Records shown: Begin

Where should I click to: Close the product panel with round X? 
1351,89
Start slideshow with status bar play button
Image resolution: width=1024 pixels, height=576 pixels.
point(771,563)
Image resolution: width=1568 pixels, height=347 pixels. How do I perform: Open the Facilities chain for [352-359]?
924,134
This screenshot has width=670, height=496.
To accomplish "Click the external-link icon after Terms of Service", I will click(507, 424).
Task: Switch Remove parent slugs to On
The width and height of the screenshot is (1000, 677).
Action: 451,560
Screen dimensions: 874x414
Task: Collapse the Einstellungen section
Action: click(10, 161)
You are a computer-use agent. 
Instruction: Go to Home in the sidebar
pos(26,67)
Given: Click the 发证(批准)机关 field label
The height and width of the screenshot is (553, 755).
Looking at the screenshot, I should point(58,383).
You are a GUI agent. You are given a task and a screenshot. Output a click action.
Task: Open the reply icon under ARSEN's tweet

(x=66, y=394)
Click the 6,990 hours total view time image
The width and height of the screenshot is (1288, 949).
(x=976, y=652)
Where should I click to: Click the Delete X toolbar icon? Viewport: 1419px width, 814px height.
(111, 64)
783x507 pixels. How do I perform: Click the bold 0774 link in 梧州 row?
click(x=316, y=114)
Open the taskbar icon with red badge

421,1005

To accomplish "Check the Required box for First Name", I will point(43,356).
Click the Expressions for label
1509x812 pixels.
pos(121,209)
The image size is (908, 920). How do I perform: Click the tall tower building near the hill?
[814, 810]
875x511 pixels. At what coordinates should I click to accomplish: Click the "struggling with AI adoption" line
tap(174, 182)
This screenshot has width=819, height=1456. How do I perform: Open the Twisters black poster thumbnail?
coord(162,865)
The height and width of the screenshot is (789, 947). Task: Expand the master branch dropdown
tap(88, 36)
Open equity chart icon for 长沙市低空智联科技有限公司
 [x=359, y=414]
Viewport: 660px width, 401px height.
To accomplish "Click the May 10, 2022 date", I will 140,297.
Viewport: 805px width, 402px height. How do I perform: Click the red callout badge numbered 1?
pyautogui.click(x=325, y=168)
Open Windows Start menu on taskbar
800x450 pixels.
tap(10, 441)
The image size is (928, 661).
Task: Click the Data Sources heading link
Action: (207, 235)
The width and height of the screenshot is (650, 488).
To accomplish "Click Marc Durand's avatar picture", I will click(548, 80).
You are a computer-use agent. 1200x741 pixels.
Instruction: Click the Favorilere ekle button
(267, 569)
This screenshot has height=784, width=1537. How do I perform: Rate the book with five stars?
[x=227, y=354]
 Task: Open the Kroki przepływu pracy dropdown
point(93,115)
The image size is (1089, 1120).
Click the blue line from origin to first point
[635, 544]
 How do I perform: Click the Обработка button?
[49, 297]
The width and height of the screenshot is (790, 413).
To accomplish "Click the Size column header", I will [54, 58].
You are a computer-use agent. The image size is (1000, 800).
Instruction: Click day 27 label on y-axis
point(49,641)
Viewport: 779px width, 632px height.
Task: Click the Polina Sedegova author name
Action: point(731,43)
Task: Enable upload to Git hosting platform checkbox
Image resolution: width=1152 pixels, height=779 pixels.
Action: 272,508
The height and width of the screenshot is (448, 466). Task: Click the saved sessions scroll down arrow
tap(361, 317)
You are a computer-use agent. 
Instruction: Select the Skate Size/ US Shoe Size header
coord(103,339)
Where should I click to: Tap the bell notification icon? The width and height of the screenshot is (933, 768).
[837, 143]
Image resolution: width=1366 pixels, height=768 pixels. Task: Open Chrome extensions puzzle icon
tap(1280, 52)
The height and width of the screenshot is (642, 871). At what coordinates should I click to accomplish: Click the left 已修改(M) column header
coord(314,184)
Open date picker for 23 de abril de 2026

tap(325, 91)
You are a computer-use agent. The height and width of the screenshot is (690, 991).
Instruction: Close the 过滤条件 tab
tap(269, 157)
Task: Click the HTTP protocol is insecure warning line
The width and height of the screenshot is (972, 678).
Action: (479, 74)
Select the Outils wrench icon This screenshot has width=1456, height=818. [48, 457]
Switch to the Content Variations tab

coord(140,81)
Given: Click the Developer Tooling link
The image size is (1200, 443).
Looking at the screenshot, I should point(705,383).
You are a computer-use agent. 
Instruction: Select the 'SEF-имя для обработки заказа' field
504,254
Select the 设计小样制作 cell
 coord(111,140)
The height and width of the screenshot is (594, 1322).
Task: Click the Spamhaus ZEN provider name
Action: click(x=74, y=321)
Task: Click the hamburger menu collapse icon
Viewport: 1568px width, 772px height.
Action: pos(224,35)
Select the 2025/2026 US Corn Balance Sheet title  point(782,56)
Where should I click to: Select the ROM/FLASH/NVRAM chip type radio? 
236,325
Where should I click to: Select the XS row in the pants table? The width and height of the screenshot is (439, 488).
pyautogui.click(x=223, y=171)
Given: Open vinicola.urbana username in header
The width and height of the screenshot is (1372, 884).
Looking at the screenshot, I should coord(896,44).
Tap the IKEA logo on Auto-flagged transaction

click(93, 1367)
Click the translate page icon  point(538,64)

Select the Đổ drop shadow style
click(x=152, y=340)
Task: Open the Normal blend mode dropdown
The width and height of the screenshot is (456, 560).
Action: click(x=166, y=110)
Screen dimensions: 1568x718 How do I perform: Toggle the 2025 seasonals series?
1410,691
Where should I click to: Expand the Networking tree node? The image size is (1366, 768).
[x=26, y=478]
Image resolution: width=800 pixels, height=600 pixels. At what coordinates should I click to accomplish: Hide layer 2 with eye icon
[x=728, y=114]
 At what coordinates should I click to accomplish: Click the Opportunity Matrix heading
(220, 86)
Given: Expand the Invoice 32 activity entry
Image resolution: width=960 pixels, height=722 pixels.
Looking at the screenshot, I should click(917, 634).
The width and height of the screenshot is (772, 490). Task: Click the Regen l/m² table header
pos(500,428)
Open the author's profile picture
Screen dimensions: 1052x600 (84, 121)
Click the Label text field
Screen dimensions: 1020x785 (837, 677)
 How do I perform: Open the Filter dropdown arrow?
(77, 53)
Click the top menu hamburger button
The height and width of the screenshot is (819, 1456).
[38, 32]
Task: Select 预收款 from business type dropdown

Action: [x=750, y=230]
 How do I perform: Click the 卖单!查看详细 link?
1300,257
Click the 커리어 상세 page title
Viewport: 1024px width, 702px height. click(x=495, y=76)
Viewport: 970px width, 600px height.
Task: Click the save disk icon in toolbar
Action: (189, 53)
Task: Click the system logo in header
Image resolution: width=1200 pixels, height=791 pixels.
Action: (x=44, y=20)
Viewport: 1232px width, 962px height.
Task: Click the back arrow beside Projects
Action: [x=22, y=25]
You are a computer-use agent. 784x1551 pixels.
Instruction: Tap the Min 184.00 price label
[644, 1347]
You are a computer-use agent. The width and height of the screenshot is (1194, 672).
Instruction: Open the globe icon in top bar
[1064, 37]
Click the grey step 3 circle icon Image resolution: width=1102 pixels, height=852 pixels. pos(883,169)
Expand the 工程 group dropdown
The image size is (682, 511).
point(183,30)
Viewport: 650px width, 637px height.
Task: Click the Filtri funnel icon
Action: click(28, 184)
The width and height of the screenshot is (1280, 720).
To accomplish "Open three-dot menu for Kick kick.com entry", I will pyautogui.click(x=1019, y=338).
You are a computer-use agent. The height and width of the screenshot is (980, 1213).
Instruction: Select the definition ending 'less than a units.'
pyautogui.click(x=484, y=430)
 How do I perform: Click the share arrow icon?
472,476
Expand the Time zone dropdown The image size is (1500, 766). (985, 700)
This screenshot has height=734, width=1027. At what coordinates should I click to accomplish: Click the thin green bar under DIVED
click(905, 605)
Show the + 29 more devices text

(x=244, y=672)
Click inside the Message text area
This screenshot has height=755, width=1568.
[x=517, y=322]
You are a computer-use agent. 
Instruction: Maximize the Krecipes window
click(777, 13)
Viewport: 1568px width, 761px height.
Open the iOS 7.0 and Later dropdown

Records shown: End

Description of the task:
Check each line above for the word "hamburger" and give the number of lines that have it, nothing else.

Answer space:
2